Une rupture de contrat stratégique
L’Ukraine a décidé de ne pas renouveler cet accord, adoptant ainsi une posture qui lui permet d’attirer les faveurs de ses alliés occidentaux, tout en se mettant à dos les pays pro-Moscou. Le président slovaque Robert Fico a menacé vendredi d’interrompre les livraisons d’électricité à l’Ukraine si son pays ne recevait pas de gaz russe via l’Ukraine d’ici 2025. La Slovaquie pourrait ainsi perdre 220 millions d’euros par an si elle doit se tourner vers d’autres sources. Kyiv a un besoin urgent d’électricité des États européens, car la Russie a largement détruit les approvisionnements énergétiques en Ukraine.
Le contenu du contrat de transit
Le gaz transitait par le pipeline de fraternité, opérationnel depuis quarante ans, transportant le gaz de la Sibérie, via Souja, vers la région frontalière de Koursk, puis entrant en Ukraine. Ensuite, le gaz était acheminé vers la Slovaquie, d’où il se divisait vers la République tchèque et l’Autriche. En 2019, après cinq jours de négociations, la Russie et l’Ukraine avaient conclu un nouvel accord concernant l’utilisation de ce pipeline, qui arrive maintenant à son terme.
Le volume de gaz qui transite par ce pipeline a considérablement diminué : l’an dernier, environ 15 milliards de mètres cubes ont été transportés, soit seulement 8 % des exportations de gaz vers l’Europe en 2018 et 2019. Depuis l’invasion russe, de nombreux pays occidentaux ont rapidement réduit leurs importations de gaz russe pour se tourner vers des fournisseurs tels que la Norvège, les États-Unis et le Qatar.
Motivations de l’Ukraine pour ne pas renouveler l’accord
Le revenu généré par le transit de gaz est considérablement plus élevé pour la Russie que pour l’Ukraine, et cet argent est utilisé pour financer son invasion illégale. Selon des estimations de l’agence Reuters, Moscou a engrangé environ 5 milliards de dollars (soit environ 4,8 milliards d’euros) cette année, tandis que Kyiv a gagné moins d’un milliard de dollars. Le président ukrainien Volodymyr Zelensky a exprimé son souhait de renouveler l’accord, mais seulement si le paiement était effectué après la guerre, ce que le Kremlin refuse de considérer.
Conséquences de l’arrêt des livraisons
À partir du 1er janvier, la Slovaquie, l’Autriche et la Hongrie ne seront pas immédiatement confrontées à une pénurie de gaz, car ces pays ont déjà pris des mesures préventives, en remplissant leurs réserves de gaz et en pouvant recevoir du gaz (russe) via d’autres pipelines, comme le TurkStream. Cependant, la capacité de ce pipeline est limitée, ne pouvant pas satisfaire tous les besoins.

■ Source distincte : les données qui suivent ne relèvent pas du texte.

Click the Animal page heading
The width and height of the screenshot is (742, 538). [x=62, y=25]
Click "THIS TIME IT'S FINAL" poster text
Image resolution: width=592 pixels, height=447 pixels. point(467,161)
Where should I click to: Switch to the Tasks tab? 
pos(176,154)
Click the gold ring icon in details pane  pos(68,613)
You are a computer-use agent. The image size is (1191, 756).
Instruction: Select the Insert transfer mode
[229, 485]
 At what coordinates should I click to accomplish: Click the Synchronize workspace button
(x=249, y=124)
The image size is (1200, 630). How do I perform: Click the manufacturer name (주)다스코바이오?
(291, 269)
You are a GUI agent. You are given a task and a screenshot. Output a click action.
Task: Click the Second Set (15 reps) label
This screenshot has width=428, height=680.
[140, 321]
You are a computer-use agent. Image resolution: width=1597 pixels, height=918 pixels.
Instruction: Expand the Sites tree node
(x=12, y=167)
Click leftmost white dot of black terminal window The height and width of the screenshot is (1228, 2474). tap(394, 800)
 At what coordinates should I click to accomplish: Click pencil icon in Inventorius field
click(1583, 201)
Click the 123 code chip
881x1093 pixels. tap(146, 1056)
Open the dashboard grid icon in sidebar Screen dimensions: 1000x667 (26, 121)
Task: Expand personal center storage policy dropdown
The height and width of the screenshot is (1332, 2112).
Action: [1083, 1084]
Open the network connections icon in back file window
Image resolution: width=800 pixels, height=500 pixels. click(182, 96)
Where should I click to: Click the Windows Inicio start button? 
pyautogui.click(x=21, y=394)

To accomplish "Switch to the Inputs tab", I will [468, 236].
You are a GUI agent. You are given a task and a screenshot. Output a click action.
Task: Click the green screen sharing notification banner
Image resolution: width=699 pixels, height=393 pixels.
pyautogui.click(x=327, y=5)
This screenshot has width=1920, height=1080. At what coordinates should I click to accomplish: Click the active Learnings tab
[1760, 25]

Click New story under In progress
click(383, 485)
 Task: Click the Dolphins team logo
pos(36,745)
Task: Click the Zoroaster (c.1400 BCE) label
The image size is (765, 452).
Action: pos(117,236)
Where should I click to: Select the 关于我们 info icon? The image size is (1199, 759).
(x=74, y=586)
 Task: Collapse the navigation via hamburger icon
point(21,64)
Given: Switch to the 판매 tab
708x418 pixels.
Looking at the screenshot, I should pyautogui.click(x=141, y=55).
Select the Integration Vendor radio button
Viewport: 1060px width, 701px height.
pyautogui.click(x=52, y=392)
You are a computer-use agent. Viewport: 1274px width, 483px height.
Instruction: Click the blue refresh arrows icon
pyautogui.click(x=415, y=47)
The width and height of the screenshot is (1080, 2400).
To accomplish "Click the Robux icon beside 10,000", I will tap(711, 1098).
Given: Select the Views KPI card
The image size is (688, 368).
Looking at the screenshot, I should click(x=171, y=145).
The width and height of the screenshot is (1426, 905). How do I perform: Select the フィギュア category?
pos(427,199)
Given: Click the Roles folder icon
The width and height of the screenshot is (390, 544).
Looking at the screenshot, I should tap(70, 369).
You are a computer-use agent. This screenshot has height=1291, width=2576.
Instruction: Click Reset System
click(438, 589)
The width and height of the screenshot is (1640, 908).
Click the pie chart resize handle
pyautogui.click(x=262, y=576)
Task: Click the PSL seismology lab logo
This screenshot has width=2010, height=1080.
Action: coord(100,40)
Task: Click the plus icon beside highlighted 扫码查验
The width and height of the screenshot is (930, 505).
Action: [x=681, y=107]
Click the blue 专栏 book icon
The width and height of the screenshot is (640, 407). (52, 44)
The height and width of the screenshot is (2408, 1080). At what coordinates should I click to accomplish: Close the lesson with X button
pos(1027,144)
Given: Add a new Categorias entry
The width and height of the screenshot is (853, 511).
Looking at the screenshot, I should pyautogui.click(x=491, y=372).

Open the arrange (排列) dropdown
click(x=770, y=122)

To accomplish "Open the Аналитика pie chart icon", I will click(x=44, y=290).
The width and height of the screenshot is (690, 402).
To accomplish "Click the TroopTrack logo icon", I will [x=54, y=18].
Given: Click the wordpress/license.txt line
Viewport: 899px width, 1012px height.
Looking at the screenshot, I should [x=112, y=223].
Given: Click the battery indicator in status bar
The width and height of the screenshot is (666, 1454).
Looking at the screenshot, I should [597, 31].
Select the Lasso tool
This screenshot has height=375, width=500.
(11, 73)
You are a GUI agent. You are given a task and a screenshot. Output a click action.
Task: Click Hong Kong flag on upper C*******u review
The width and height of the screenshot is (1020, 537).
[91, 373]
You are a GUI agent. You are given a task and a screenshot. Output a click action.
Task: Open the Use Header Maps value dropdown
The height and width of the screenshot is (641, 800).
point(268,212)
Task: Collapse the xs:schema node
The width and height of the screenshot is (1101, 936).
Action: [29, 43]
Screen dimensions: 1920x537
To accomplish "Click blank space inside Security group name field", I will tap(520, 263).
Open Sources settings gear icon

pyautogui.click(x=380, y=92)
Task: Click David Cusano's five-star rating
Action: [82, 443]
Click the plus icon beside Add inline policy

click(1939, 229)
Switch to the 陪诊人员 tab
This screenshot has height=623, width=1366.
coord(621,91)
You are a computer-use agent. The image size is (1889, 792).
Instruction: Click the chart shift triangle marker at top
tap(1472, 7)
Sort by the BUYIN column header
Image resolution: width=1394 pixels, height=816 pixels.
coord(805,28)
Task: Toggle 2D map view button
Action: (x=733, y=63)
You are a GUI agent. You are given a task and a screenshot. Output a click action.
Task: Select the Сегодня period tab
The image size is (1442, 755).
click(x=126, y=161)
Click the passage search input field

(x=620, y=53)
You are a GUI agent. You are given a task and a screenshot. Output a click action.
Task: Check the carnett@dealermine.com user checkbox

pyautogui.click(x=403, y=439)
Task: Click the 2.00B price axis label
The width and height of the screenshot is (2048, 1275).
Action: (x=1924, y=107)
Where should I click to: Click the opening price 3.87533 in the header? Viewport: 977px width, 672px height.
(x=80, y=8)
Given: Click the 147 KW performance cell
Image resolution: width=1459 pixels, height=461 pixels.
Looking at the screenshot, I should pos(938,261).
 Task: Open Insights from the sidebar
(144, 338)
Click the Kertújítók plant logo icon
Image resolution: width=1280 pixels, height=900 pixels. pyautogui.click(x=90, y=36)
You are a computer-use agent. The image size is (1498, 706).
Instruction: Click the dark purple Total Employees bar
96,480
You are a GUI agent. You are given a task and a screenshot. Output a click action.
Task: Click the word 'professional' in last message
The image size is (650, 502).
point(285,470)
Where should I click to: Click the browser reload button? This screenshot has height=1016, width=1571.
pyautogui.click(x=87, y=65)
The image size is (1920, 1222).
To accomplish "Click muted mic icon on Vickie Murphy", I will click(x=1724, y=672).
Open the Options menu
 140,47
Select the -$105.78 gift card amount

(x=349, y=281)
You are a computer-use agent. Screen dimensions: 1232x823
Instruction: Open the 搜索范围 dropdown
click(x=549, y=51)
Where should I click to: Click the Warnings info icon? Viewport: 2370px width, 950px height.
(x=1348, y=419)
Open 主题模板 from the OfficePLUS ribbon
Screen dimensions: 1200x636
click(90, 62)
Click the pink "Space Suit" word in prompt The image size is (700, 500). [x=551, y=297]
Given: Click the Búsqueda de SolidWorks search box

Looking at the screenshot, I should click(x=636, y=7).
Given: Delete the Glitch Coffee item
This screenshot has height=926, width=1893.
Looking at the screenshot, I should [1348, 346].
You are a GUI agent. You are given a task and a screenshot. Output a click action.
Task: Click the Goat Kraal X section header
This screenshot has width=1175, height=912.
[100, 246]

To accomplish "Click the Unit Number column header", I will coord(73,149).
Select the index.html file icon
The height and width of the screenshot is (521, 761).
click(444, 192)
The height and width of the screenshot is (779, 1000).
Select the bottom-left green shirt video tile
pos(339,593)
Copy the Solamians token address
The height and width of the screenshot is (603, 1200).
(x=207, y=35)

La transition vers d’autres sources de gaz se traduira par des coûts plus élevés. La demande accrue pour des alternatives a déjà fait grimper les prix du gaz, atteignant un pic de 48 euros par mégawattheure à la fin novembre. Vladimir Poutine a déclaré la semaine dernière qu’il était impossible de prolonger le contrat, contribuant ainsi à la hausse des prix. De plus, des menaces récentes du Qatar d’arrêter ses exportations de gaz vers l’Europe pourraient aggraver la situation.
Les plus touchés sont les Moldaves, qui dépendent presque entièrement du gaz ukrainien. Le gaz entre en Moldavie à bas prix via la région séparatiste de Transnistrie, soutenue par Moscou, et est ensuite transformé en électricité bon marché. La seule autre route d’importation possible passe par la Roumanie, mais Gazprom ne semble pas vouloir l’utiliser. L’approvisionnement en gaz de Moldavie est utilisé par le Kremlin pour exercer des pressions, évoquant des factures impayées qui pourraient atteindre jusqu’à 700 millions d’euros.